BEGIN

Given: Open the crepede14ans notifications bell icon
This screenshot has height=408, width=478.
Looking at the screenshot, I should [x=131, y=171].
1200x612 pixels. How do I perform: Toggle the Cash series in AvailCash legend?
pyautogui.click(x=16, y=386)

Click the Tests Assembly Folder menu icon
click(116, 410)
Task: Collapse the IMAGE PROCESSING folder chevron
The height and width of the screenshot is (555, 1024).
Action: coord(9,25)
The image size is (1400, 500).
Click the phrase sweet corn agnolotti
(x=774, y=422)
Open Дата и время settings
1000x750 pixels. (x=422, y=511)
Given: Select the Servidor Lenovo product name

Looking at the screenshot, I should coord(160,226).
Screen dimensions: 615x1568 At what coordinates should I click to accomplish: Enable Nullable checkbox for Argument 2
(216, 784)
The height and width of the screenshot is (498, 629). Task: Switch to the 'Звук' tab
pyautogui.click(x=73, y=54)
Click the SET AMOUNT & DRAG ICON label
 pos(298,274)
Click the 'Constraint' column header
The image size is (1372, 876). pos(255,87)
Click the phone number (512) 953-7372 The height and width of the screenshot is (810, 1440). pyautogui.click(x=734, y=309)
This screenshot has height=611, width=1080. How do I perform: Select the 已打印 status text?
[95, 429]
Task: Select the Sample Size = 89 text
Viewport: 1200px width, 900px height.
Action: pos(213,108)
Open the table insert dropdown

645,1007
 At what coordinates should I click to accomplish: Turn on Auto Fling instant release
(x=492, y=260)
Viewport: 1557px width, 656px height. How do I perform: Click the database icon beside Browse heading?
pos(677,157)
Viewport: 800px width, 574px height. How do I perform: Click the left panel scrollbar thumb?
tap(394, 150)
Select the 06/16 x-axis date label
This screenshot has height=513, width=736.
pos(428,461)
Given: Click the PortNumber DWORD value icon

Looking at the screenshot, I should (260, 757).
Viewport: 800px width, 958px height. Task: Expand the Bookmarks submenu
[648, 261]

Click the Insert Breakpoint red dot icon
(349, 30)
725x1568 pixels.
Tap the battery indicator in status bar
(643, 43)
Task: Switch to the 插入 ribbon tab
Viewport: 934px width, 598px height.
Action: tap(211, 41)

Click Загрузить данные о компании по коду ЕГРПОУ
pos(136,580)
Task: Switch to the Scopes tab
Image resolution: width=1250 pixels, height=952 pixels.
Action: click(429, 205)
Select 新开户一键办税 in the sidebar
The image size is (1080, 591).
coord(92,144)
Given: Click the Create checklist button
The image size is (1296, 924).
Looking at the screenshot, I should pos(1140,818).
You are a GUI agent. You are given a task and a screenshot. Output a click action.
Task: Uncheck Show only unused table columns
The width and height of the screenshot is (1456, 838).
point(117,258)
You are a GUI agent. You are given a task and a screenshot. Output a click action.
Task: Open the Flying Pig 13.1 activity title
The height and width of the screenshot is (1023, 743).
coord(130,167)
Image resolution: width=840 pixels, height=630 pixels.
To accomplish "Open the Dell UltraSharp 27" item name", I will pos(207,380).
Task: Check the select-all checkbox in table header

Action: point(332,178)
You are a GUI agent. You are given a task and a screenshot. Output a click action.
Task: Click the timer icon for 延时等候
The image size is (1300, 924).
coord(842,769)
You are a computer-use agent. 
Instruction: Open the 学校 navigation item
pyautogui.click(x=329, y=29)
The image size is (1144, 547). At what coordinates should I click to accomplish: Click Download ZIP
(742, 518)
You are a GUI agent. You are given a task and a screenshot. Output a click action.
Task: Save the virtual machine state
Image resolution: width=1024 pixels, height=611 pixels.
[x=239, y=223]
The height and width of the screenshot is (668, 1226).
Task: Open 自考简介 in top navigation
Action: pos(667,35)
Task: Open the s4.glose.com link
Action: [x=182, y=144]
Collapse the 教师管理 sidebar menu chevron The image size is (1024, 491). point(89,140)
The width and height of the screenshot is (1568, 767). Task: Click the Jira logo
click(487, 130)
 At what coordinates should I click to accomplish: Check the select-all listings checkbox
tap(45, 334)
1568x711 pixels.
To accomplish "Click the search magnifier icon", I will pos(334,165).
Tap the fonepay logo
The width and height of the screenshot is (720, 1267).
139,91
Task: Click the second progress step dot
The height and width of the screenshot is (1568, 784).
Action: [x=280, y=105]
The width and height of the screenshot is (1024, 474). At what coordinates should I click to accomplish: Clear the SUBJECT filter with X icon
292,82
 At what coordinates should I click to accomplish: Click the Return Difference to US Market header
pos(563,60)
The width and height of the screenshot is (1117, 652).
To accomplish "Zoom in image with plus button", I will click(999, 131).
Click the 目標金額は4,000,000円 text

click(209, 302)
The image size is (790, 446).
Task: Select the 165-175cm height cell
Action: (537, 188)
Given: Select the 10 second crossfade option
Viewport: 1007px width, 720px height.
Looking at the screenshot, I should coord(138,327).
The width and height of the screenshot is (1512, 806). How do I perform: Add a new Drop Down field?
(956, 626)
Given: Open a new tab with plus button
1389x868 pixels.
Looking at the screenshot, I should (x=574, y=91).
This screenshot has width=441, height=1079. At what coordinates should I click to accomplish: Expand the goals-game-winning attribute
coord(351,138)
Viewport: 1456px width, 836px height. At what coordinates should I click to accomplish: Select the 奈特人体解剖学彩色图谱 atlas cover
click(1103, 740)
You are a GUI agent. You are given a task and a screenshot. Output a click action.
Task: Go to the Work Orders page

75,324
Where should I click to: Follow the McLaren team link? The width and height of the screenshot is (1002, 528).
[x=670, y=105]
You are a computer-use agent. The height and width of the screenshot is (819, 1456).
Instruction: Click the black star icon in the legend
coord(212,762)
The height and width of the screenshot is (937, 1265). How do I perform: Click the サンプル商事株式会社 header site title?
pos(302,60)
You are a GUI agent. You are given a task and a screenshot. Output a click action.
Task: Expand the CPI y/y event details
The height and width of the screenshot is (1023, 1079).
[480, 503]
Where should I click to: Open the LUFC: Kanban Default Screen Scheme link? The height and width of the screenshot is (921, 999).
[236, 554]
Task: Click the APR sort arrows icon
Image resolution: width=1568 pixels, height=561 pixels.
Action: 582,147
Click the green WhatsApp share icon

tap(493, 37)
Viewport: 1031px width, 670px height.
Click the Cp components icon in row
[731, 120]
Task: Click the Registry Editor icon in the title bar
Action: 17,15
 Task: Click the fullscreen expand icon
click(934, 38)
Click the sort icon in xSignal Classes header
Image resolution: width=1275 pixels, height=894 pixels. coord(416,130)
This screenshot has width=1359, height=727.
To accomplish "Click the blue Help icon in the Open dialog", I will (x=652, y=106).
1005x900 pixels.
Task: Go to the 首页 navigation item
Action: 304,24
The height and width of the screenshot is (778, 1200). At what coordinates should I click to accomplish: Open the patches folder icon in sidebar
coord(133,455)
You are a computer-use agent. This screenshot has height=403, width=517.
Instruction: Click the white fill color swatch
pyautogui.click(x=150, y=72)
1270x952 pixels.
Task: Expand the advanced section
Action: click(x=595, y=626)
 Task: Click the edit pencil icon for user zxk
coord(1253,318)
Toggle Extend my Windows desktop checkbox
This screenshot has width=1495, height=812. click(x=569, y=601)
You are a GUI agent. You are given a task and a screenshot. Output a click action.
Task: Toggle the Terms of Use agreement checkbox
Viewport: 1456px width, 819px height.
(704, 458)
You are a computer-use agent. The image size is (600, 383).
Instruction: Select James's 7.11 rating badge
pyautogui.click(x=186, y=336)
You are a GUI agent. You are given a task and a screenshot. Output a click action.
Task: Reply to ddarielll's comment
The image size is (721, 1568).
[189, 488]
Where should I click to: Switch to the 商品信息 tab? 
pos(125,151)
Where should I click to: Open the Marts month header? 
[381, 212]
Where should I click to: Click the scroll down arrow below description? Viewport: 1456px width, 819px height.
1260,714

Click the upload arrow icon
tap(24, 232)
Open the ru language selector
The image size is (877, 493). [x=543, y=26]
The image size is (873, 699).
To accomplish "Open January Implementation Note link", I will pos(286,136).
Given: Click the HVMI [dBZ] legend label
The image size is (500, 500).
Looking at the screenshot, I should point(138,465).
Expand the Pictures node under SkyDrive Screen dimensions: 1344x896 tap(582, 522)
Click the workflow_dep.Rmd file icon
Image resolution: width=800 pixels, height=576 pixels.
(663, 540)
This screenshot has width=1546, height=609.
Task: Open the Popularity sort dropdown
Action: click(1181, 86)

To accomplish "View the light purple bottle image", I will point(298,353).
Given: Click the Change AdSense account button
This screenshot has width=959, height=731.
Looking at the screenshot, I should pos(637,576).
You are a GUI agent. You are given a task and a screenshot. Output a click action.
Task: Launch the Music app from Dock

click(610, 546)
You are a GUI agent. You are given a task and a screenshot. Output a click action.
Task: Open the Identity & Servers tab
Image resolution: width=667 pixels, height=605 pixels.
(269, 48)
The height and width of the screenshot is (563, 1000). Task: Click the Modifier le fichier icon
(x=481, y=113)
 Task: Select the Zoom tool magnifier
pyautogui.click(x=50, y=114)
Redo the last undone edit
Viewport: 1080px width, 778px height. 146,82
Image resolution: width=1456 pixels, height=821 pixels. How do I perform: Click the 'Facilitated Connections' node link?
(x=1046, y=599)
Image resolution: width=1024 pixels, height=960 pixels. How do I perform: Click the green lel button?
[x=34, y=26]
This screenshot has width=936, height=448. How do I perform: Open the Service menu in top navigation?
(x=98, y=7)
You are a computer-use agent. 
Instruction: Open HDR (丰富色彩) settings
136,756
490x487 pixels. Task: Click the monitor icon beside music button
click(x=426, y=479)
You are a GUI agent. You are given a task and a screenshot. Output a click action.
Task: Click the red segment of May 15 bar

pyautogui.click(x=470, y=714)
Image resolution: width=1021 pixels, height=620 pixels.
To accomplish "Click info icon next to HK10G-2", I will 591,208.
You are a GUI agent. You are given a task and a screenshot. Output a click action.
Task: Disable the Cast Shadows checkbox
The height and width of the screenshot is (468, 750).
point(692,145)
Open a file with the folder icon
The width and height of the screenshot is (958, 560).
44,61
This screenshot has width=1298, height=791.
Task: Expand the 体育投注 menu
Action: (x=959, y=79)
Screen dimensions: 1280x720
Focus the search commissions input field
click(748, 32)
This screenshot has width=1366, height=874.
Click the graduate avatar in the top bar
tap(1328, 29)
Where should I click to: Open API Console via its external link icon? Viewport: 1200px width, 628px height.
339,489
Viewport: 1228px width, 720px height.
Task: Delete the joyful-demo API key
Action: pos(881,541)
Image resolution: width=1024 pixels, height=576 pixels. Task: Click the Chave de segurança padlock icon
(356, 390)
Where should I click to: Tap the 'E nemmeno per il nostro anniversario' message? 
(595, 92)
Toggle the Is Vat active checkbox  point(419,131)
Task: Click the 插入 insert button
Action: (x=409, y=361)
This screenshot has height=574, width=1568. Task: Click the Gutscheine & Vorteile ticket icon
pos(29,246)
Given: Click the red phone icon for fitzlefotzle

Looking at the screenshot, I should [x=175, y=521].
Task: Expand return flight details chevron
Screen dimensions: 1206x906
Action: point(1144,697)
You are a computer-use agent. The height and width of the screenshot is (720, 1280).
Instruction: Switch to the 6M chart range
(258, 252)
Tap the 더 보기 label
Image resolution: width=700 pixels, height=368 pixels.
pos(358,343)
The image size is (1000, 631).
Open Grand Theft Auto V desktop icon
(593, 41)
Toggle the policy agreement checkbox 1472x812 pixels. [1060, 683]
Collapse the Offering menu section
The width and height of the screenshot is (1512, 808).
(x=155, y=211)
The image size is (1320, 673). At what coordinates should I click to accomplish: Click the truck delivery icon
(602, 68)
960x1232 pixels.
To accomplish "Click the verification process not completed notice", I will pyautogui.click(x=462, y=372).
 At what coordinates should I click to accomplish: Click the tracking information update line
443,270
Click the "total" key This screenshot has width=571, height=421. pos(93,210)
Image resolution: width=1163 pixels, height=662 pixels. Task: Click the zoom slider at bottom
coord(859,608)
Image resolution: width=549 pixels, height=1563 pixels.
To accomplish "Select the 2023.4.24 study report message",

END

■ **Problem statement**:
Scan the records above. Return every line with "computer" in it.

■ **Written reply**:
You are a computer-use agent. 
You are a computer-use agent. The height and width of the screenshot is (819, 1456).
You are a computer-use agent. This screenshot has height=403, width=517.
You are a computer-use agent. The image size is (600, 383).
You are a computer-use agent. 
You are a computer-use agent. The height and width of the screenshot is (720, 1280).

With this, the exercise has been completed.